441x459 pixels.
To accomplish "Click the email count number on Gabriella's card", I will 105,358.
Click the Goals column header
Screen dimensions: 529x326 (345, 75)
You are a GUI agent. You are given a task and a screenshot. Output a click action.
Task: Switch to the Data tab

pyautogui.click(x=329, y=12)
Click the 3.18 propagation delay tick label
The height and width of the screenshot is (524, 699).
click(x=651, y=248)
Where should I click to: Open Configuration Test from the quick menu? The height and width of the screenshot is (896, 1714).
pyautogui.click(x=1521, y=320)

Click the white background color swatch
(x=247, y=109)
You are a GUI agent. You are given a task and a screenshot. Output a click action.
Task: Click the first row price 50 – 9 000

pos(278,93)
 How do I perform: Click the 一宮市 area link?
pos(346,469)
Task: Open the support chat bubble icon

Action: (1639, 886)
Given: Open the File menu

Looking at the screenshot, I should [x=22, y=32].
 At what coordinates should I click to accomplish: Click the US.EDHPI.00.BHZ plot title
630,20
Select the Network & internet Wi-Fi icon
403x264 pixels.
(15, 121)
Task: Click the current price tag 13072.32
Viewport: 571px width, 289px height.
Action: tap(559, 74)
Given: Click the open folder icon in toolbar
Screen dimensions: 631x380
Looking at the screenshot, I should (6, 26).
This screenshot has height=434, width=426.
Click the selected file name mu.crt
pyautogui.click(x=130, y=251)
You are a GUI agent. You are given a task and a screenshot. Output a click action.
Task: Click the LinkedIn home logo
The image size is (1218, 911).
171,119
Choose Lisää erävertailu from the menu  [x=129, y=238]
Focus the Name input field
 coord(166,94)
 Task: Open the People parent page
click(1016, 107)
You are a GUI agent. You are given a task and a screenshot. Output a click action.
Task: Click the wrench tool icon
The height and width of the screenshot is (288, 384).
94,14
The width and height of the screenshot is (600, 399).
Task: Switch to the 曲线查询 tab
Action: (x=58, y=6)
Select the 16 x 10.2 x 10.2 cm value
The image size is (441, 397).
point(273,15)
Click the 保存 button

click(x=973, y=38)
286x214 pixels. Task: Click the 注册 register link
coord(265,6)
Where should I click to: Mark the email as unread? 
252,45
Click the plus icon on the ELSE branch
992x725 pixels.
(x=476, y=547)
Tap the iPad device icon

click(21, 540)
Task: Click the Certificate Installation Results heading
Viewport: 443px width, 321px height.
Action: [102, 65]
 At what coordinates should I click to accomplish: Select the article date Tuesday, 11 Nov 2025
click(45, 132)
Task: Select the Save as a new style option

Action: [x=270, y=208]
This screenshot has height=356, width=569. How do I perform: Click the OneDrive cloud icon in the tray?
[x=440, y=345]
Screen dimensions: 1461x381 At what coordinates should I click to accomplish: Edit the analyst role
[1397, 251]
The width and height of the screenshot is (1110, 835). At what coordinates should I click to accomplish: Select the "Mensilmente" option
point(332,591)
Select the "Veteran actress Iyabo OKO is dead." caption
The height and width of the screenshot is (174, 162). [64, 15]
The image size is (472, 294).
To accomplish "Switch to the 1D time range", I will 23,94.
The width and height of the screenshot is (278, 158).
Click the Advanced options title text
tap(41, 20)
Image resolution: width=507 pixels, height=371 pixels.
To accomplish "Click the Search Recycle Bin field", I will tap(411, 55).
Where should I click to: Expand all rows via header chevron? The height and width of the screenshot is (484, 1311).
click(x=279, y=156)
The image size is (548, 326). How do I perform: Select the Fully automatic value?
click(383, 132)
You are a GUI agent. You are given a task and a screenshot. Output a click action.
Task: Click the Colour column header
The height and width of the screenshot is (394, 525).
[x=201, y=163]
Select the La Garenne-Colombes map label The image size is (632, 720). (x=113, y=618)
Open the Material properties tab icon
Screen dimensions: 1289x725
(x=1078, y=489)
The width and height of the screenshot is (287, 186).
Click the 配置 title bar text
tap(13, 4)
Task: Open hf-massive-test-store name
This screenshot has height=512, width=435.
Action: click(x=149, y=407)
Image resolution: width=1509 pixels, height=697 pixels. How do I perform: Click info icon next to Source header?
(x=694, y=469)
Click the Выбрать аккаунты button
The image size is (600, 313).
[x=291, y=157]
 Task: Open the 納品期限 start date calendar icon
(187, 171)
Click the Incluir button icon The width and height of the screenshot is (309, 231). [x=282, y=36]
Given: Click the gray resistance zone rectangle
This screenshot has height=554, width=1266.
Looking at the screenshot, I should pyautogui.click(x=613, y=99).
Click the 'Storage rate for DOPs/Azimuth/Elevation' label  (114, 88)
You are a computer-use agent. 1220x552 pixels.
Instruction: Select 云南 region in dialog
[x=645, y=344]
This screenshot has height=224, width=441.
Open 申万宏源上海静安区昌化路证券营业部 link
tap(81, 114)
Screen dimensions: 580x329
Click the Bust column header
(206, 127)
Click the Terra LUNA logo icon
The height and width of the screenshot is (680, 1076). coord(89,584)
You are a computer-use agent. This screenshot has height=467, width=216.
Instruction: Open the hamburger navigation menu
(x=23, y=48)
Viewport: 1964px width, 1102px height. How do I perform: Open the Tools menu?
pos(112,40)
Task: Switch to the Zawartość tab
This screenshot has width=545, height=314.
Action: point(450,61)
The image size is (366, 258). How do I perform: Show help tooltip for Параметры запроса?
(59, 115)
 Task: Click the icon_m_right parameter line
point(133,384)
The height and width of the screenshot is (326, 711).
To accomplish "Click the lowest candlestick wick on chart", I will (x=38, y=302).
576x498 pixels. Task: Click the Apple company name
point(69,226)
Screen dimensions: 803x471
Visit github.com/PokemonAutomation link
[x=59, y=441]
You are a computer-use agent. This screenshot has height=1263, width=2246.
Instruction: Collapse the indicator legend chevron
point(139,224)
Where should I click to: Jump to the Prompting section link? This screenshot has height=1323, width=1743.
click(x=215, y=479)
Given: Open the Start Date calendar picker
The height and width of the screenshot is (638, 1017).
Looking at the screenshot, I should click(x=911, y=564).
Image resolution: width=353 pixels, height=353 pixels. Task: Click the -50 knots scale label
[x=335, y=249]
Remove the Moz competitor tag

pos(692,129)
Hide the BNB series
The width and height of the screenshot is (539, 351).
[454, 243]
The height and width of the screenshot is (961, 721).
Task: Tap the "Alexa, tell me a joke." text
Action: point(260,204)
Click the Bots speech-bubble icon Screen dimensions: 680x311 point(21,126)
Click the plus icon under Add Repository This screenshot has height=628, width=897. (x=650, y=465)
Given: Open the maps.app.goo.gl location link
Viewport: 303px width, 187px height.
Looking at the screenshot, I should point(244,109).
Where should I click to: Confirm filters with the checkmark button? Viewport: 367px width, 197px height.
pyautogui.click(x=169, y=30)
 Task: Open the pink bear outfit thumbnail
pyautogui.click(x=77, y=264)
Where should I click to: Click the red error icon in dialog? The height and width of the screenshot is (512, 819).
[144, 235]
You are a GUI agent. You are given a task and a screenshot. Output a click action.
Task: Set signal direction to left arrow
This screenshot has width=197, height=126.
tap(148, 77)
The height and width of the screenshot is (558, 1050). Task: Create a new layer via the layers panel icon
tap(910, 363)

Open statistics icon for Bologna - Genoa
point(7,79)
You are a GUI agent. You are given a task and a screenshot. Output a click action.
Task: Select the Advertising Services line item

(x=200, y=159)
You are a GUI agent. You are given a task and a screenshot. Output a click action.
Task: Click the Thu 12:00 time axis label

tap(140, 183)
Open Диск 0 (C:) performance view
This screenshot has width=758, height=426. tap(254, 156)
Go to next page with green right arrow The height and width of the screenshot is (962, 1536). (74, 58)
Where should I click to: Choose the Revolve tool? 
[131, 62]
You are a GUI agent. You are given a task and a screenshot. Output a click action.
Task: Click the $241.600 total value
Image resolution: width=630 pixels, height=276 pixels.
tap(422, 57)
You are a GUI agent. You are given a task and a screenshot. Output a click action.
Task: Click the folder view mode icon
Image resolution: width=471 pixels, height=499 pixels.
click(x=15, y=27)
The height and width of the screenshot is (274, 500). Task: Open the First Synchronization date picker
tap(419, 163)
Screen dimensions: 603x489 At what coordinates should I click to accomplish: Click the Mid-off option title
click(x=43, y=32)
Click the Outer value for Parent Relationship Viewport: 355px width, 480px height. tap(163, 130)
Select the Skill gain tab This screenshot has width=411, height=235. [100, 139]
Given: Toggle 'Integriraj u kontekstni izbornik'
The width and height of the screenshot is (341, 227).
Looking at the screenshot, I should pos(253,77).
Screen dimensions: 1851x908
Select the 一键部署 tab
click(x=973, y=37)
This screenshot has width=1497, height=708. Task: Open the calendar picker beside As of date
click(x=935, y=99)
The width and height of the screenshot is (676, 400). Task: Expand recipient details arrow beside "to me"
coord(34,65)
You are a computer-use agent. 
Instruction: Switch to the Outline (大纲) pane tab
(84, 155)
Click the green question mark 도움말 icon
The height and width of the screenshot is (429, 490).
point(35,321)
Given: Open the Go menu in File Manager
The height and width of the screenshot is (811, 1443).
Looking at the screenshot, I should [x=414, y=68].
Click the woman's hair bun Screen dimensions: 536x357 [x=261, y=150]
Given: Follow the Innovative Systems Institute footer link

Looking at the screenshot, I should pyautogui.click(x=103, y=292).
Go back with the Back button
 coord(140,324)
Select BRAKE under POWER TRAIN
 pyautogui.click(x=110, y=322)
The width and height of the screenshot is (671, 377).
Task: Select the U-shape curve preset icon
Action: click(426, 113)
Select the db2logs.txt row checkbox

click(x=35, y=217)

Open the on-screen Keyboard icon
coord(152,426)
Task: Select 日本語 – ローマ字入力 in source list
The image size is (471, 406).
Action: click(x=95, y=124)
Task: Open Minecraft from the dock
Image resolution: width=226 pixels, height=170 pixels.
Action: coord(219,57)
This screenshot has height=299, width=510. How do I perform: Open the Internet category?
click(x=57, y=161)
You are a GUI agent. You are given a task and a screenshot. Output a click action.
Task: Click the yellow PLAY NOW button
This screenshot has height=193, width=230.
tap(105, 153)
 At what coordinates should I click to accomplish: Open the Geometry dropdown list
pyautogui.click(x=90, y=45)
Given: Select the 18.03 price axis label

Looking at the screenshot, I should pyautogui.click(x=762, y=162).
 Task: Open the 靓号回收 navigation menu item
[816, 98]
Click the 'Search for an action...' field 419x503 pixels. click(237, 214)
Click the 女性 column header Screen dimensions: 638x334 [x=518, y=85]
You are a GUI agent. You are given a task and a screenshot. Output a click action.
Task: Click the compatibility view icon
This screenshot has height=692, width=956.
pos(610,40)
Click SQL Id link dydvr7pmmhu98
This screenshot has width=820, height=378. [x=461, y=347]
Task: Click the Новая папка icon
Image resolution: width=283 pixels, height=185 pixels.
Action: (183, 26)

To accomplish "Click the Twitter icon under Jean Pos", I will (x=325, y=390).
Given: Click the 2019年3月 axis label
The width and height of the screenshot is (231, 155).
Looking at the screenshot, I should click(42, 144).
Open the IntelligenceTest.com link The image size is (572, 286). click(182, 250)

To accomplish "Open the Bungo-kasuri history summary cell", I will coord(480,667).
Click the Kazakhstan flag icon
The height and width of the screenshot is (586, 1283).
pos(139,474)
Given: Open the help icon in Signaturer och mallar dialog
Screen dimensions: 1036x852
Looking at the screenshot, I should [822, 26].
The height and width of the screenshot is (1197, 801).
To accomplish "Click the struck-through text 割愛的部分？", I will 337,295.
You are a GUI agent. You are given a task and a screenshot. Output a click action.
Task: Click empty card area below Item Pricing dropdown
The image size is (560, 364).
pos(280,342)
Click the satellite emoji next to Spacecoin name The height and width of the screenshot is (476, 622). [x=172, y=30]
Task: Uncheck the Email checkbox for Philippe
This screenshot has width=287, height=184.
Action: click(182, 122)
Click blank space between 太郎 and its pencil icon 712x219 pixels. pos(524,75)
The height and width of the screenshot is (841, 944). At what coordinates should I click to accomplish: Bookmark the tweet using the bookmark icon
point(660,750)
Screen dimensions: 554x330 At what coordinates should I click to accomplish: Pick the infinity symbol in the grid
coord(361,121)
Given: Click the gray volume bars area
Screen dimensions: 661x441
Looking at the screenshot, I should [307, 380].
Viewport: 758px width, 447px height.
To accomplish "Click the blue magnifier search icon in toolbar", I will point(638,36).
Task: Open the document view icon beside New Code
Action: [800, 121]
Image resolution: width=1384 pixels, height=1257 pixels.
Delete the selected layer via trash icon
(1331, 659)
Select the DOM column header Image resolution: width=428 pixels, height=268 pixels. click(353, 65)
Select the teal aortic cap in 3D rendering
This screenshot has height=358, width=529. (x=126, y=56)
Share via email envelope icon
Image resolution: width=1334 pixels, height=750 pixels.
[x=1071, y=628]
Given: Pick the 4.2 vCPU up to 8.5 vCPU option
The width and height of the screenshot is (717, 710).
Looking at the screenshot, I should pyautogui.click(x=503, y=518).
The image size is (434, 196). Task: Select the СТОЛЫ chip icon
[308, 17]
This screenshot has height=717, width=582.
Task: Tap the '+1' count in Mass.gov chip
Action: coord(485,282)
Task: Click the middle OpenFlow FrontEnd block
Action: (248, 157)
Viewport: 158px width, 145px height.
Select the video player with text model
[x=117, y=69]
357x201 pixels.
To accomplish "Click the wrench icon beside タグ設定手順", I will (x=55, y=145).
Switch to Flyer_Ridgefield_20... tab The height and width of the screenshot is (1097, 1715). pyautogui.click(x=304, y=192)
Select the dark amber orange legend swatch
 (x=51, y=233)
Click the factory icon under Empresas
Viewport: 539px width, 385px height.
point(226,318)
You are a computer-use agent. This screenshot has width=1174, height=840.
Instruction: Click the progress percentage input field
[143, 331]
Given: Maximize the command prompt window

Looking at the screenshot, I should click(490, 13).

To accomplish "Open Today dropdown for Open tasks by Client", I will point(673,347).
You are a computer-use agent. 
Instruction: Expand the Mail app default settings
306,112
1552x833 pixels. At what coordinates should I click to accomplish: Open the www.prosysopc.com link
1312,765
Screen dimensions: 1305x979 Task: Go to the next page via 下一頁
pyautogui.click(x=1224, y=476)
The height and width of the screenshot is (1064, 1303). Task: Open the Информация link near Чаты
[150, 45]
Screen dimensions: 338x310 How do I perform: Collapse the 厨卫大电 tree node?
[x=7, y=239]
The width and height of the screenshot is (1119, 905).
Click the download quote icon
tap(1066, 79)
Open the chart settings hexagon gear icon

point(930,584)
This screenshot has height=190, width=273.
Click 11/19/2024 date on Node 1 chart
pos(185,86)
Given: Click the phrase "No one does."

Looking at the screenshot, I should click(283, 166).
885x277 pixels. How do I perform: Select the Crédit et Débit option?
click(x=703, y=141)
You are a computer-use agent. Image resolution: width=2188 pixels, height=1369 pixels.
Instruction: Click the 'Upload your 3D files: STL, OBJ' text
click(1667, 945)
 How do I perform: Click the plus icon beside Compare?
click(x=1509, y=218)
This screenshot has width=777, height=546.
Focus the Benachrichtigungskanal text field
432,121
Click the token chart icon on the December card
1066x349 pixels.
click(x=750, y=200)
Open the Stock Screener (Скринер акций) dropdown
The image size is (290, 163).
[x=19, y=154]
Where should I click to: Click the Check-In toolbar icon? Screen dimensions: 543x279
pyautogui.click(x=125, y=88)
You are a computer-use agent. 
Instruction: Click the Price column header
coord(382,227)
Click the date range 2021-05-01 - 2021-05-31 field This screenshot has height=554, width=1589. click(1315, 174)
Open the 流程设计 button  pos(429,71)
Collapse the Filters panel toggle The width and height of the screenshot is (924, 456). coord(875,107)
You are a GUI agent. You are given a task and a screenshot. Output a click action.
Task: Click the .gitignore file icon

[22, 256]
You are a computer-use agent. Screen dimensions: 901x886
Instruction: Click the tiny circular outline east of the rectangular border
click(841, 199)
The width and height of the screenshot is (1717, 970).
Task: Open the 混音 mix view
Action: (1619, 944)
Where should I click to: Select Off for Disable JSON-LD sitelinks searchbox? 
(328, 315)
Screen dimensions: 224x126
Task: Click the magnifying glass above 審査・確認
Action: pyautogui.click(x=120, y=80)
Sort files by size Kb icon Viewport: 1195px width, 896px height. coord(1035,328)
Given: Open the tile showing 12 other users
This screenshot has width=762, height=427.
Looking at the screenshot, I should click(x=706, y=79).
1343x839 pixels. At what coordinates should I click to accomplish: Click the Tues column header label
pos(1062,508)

_____

→ **Given problem**
Could you return, unchanged, every line of the items from the one containing "The width and height of the screenshot is (287, 186)." down to the one containing "(x=694, y=469)", with both of those lines included?

→ **Task output**
The width and height of the screenshot is (287, 186).
Click the 配置 title bar text
tap(13, 4)
Task: Open hf-massive-test-store name
This screenshot has height=512, width=435.
Action: click(x=149, y=407)
Image resolution: width=1509 pixels, height=697 pixels. How do I perform: Click info icon next to Source header?
(x=694, y=469)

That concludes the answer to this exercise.